---- Exercise data

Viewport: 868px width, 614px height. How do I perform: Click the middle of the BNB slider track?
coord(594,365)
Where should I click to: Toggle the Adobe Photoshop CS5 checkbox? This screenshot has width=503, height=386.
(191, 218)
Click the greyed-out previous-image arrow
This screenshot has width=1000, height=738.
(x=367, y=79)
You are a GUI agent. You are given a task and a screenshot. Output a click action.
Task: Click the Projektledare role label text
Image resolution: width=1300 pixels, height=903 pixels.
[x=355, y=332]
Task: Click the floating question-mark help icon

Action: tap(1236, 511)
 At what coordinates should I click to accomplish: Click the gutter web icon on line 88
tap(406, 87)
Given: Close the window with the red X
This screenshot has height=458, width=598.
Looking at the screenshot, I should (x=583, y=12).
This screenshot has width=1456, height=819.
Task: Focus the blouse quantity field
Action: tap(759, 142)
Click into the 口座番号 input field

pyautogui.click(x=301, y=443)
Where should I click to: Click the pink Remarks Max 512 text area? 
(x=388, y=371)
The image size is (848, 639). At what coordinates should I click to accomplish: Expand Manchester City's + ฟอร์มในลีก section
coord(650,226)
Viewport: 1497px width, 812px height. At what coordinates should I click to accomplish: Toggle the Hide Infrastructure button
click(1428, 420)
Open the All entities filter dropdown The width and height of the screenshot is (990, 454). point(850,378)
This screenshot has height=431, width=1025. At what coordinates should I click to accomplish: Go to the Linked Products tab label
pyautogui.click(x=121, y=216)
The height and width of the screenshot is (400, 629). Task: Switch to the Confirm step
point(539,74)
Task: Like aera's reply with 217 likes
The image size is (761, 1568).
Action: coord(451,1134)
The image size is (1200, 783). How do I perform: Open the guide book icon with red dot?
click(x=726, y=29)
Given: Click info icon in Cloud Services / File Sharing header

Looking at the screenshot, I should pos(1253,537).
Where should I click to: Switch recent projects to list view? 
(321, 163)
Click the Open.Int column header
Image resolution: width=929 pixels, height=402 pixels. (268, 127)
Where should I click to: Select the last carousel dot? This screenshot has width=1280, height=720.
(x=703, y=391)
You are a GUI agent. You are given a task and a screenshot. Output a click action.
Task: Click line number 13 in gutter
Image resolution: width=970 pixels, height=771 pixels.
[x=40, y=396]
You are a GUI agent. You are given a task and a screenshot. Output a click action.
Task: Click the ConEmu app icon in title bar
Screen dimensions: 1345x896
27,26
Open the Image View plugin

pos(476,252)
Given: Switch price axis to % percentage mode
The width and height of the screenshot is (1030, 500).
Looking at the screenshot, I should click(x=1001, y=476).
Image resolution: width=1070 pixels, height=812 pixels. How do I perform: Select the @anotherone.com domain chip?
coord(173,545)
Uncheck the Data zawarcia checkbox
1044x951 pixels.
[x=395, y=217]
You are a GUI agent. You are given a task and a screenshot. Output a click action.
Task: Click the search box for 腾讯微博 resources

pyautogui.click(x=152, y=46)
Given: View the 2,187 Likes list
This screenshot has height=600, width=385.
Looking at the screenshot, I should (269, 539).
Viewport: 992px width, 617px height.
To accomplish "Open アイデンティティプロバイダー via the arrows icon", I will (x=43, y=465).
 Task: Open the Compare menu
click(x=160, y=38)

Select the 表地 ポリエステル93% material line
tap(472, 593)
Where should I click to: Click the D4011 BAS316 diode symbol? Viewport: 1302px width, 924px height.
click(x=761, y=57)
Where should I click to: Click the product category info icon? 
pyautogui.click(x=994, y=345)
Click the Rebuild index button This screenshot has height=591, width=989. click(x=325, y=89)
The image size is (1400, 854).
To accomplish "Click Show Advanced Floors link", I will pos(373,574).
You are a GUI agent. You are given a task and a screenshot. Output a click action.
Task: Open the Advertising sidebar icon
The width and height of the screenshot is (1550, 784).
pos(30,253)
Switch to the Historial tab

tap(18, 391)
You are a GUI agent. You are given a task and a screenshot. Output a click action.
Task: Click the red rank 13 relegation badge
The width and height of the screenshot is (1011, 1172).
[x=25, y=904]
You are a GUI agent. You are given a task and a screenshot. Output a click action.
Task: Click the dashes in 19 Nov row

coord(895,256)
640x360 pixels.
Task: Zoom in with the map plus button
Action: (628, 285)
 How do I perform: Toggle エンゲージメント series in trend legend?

--------

Keep every word intact and transcribe the records in full.

Viewport: 868px width, 614px height. How do I perform: Click the middle of the BNB slider track?
coord(594,365)
Where should I click to: Toggle the Adobe Photoshop CS5 checkbox? This screenshot has width=503, height=386.
(191, 218)
Click the greyed-out previous-image arrow
This screenshot has width=1000, height=738.
(x=367, y=79)
You are a GUI agent. You are given a task and a screenshot. Output a click action.
Task: Click the Projektledare role label text
Image resolution: width=1300 pixels, height=903 pixels.
[x=355, y=332]
Task: Click the floating question-mark help icon

Action: tap(1236, 511)
 At what coordinates should I click to accomplish: Click the gutter web icon on line 88
tap(406, 87)
Given: Close the window with the red X
This screenshot has height=458, width=598.
Looking at the screenshot, I should (x=583, y=12).
This screenshot has width=1456, height=819.
Task: Focus the blouse quantity field
Action: tap(759, 142)
Click into the 口座番号 input field

pyautogui.click(x=301, y=443)
Where should I click to: Click the pink Remarks Max 512 text area? 
(x=388, y=371)
The image size is (848, 639). At what coordinates should I click to accomplish: Expand Manchester City's + ฟอร์มในลีก section
coord(650,226)
Viewport: 1497px width, 812px height. At what coordinates should I click to accomplish: Toggle the Hide Infrastructure button
click(1428, 420)
Open the All entities filter dropdown The width and height of the screenshot is (990, 454). point(850,378)
This screenshot has height=431, width=1025. At what coordinates should I click to accomplish: Go to the Linked Products tab label
pyautogui.click(x=121, y=216)
The height and width of the screenshot is (400, 629). Task: Switch to the Confirm step
point(539,74)
Task: Like aera's reply with 217 likes
The image size is (761, 1568).
Action: coord(451,1134)
The image size is (1200, 783). How do I perform: Open the guide book icon with red dot?
click(x=726, y=29)
Given: Click info icon in Cloud Services / File Sharing header

Looking at the screenshot, I should pos(1253,537).
Where should I click to: Switch recent projects to list view? 
(321, 163)
Click the Open.Int column header
Image resolution: width=929 pixels, height=402 pixels. (268, 127)
Where should I click to: Select the last carousel dot? This screenshot has width=1280, height=720.
(x=703, y=391)
You are a GUI agent. You are given a task and a screenshot. Output a click action.
Task: Click line number 13 in gutter
Image resolution: width=970 pixels, height=771 pixels.
[x=40, y=396]
You are a GUI agent. You are given a task and a screenshot. Output a click action.
Task: Click the ConEmu app icon in title bar
Screen dimensions: 1345x896
27,26
Open the Image View plugin

pos(476,252)
Given: Switch price axis to % percentage mode
The width and height of the screenshot is (1030, 500).
Looking at the screenshot, I should click(x=1001, y=476).
Image resolution: width=1070 pixels, height=812 pixels. How do I perform: Select the @anotherone.com domain chip?
coord(173,545)
Uncheck the Data zawarcia checkbox
1044x951 pixels.
[x=395, y=217]
You are a GUI agent. You are given a task and a screenshot. Output a click action.
Task: Click the search box for 腾讯微博 resources

pyautogui.click(x=152, y=46)
Given: View the 2,187 Likes list
This screenshot has height=600, width=385.
Looking at the screenshot, I should (269, 539).
Viewport: 992px width, 617px height.
To accomplish "Open アイデンティティプロバイダー via the arrows icon", I will (x=43, y=465).
 Task: Open the Compare menu
click(x=160, y=38)

Select the 表地 ポリエステル93% material line
tap(472, 593)
Where should I click to: Click the D4011 BAS316 diode symbol? Viewport: 1302px width, 924px height.
click(x=761, y=57)
Where should I click to: Click the product category info icon? 
pyautogui.click(x=994, y=345)
Click the Rebuild index button This screenshot has height=591, width=989. click(x=325, y=89)
The image size is (1400, 854).
To accomplish "Click Show Advanced Floors link", I will pos(373,574).
You are a GUI agent. You are given a task and a screenshot. Output a click action.
Task: Open the Advertising sidebar icon
The width and height of the screenshot is (1550, 784).
pos(30,253)
Switch to the Historial tab

tap(18, 391)
You are a GUI agent. You are given a task and a screenshot. Output a click action.
Task: Click the red rank 13 relegation badge
The width and height of the screenshot is (1011, 1172).
[x=25, y=904]
You are a GUI agent. You are given a task and a screenshot. Output a click action.
Task: Click the dashes in 19 Nov row

coord(895,256)
640x360 pixels.
Task: Zoom in with the map plus button
Action: (628, 285)
 How do I perform: Toggle エンゲージメント series in trend legend?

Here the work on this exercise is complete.